Barratt saw a 159 per cent surge in profits last year as it halved its debt pile - but incurred a £10.7m cost after a jv partner went into liquidation.

Reporting annual results for the year ended 30 June 2012, Barratt said group revenues were up 14 per cent to £2.32bn, with completions of 12,637 units (2011: 11,078). 

The house builder said that ‘over time’ it expects to move to around 450 active sites - up from the 2012 average of 387 sites - which would result in around 15,000 annual completions, including joint ventures.

Full year profit before tax and exceptional items increased by 159.3 per cent to £110.7m, from £42.7m in 2011. It comes three years after the firm reported a £679m loss.
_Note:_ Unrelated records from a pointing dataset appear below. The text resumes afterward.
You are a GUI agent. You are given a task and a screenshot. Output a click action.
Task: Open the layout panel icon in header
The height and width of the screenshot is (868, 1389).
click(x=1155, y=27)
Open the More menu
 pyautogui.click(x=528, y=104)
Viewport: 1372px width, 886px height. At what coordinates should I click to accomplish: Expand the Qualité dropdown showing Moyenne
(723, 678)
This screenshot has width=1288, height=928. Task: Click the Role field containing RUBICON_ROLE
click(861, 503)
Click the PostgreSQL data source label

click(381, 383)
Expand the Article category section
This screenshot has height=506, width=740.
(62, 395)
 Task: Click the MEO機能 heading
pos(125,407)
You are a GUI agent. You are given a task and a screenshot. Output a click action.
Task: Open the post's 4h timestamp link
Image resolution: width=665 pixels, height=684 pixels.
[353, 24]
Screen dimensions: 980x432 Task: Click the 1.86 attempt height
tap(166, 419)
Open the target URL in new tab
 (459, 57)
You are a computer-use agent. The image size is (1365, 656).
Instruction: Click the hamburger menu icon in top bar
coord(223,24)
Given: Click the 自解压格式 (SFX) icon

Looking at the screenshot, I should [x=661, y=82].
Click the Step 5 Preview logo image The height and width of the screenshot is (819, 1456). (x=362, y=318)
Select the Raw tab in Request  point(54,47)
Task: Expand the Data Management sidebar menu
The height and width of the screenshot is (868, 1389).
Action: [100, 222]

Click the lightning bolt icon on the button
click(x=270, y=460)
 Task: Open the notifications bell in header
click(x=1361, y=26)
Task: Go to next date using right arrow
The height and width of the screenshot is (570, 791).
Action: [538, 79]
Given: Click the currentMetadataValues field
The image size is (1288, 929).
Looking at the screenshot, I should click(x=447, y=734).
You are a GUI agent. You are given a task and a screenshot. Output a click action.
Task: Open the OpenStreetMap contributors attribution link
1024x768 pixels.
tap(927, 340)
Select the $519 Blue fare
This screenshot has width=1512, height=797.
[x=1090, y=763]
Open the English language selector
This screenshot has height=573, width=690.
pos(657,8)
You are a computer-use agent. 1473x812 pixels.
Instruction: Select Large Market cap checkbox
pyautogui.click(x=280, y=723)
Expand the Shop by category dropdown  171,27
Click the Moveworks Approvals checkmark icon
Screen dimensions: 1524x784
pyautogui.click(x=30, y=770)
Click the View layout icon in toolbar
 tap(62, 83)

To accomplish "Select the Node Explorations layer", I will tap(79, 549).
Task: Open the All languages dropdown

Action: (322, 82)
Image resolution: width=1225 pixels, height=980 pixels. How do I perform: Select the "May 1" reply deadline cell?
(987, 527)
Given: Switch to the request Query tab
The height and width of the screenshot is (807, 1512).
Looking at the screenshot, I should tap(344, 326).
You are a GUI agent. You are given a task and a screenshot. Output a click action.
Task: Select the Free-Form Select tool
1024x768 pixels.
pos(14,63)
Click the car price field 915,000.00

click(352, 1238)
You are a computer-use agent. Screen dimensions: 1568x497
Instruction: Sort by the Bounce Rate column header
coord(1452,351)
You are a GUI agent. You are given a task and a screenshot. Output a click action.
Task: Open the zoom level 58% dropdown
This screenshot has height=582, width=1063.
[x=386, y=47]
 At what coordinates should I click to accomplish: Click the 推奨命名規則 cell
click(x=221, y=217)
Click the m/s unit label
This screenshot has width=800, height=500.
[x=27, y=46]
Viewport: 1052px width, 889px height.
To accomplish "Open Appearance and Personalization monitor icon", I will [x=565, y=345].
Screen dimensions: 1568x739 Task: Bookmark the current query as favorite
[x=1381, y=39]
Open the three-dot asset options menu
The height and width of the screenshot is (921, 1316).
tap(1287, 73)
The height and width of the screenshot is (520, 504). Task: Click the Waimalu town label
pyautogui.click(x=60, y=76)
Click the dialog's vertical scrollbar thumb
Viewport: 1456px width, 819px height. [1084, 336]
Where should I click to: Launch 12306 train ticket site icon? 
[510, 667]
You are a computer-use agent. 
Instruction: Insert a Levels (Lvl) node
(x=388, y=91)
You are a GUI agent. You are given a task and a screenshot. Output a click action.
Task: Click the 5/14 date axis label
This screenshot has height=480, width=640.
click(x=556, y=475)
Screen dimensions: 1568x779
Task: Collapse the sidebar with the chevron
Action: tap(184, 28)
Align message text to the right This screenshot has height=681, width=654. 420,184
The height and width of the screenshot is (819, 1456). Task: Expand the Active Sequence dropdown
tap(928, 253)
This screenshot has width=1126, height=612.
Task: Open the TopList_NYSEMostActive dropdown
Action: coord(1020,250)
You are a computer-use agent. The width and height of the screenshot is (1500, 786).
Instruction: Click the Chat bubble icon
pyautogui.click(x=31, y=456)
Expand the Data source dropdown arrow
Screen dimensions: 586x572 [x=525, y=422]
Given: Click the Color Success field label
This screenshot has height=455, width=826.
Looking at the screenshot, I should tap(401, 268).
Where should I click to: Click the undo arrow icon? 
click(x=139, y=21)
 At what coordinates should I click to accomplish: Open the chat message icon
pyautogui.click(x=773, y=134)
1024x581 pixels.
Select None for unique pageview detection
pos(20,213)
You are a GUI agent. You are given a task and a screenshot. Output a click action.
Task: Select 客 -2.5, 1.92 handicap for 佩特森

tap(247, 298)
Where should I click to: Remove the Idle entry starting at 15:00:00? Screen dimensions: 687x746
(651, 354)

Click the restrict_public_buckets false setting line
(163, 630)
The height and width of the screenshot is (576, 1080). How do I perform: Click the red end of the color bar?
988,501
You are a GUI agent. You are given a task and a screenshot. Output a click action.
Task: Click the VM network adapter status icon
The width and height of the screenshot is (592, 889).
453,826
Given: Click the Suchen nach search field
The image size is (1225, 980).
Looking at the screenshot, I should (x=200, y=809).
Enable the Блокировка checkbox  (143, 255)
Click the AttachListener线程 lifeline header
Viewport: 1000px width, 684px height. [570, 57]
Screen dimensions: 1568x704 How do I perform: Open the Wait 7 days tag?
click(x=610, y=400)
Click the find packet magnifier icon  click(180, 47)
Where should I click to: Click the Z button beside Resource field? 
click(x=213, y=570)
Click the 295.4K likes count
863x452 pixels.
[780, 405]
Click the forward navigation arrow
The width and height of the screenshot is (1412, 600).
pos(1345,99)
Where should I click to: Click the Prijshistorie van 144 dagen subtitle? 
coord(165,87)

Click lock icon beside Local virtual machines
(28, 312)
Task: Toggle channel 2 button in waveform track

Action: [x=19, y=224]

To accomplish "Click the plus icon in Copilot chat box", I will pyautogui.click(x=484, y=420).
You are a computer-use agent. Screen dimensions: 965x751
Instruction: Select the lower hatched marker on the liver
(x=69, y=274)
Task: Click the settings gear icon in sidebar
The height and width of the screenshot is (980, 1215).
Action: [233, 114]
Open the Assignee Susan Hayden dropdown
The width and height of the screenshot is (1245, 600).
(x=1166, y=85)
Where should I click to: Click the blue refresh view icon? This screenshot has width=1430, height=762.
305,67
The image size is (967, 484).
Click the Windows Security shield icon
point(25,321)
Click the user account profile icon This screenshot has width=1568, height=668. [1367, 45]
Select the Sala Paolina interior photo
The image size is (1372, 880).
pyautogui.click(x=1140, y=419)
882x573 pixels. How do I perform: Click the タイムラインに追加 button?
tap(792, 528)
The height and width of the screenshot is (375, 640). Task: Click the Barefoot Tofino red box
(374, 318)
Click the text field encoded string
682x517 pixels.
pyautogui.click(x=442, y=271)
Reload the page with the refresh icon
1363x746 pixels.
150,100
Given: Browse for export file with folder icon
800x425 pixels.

However, £10.7m was shaved off in consolidation costs when Barratt had to buy out its partner’s 50 per cent share in a joint venture called Base Regeneration LLP for a nominal £1. It came after the joint venture partner, Manchester-based Artisan, went into liquidation in March.

Barratt bought the share in Base Regeneration LLP on 9 May and consolidated it within the group during the year. Barratt had entered the jv to develop several sites in Greater Manchester in 2006, including a 720 unit scheme in Hattersley.

Despite this, Barratt’s group net debt was almost halved to £167.7m in the year, from £322.6m. The maturity dates of its banking facilities range from April 2013 to July 2021, with £690m of the revolving credit facilities maturing in May 2015.

The housebuilder said the primary driver of the group’s profit growth was the increased proportion of completions from newer, higher margin land.  During the period 4,381 completions - or 35 per cent - were on new plots. This is expected to increase to just over 50 per cent of completions in 2012/13.

Group chief executive Mark Clare said:  “The year has seen a rapidly improving performance across the group which shows that our strategy is delivering, with profits up 159 per cent and an almost halving of our net debt. 

“In the current financial year we expect to make further good progress, with more than half of completions forecast to be delivered from our more recently acquired higher margin land.”

Average selling prices increased to £180,500 (2011: £178,300) with private average selling prices increasing by 1.5 per cent to £201,800 (2011: £198,900).

Barratt also completed 2,805 (2011: 2,634) social Housing units at an average selling price of £105,700 (2011: £112,300).

While welcoming NewBuy and FirstBuy initiatives, Barratt said it has also been offering affordable ‘top-up loans’ on a secured and unsecured basis, to give customers access to alternative means of bridging the deposit gap.

The firm completed 1,694 (2011: 609) homes under both the HomeBuy Direct and the FirstBuy schemes, and supported 894 (2011: 1,823) purchasers with its own shared equity packages.

At 30 June 2012, the firm had 54,209 (2011: 60,083) owned and controlled plots in its land bank.

It said no dividend will be paid for last year.